Tomlin obtained round the issue, if it was one then, by taking a breezy strategy, preserving the rhythms of the punch strains in any respect prices. She had, in any case, turn out to be well-known on “Rowan & Martin’s Laugh-In,” a loosey-goosey, mile-a-minute selection present.

But Strong’s skill to create and maintain outré characters who however stay essentially plausible — a talent developed over 10 seasons on “Saturday Night Live” — works towards our consolation in her New York stage debut. It’s more durable to chuckle at her Trudy, a determine of pathos with a squinty tic and a hunched gait that by no means permits you to neglect she is shadowed by hazard.

That dedication to at the very least a nub of naturalism retains stepping on the jokes; the evening I noticed the play, a majority of the laughter appeared to come back in response to the uncannily timed sounds of zippers zipping, bottle tops popping and water beds sloshing. (The sound design is by Elisheba Ittoop.) Otherwise Silverman’s staging appears to counsel we’re in a liminal, performative house, with no set to talk of and with Strong (like Tomlin within the unique play, however not the awkward 1991 film) altering costumes solely minimally. And although the lighting (by Stacey Derosier) helps separate the feelings, Strong’s voices aren’t but ideally distinct.

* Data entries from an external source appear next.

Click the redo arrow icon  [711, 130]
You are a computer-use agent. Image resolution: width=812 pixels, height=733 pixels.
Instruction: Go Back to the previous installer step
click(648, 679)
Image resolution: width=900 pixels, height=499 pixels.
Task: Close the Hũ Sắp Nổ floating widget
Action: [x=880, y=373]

But simply as I started to wonder if I had misremembered what Trudy calls “the goosebump expertise” — the sensation you get when moved by artwork — “Intelligent Life” pulled itself collectively. Dispensing with the variability format, and giving Trudy a 30-minute relaxation, the second half is usually dedicated to the story of three pals residing via second-wave feminism, from the founding of the National Organization for Women to the failure of the Equal Rights Amendment. Edie is the militant one, with “Spanish moss” beneath her arms. Marge is the cynic: “Honey, you couldn’t be extra antiwar,” she tells Edie. “But if it weren’t for Army surplus, you’d don’t have anything to put on.”

And Lyn is the one caught in between, attempting to be each Edie and Marge whereas additionally being a spouse, a mom of boys, a rape hotline operator and a power-dressing P.R. govt. As the quick-take grievances of the sooner characters, nevertheless humorous, give option to the abnormal wear-and-tear on girls attempting to operate honorably in a sexist society, the play achieves, and Strong fulfills, the promise of the premise.

That promise is paradoxical: In providing a pull-no-punches satire of self-involved people, it’s however full of pity for his or her disappointments. But as an alternative of seeing that as a fault, maybe it’s higher to say that by lastly realizing the should be “extra particular,” “Intelligent Life” finally replaces a budget sort of uplift with the true deal. Trudy calls the emotional exercise of human life “awerobics.” By the time you get to the play’s killer final line, you might name it a real goosebump expertise.

The Search for Signs of Intelligent Life within the Universe
Through Feb. 6 on the Shed, Manhattan; theshed.org. Running time: 1 hour 35 minutes.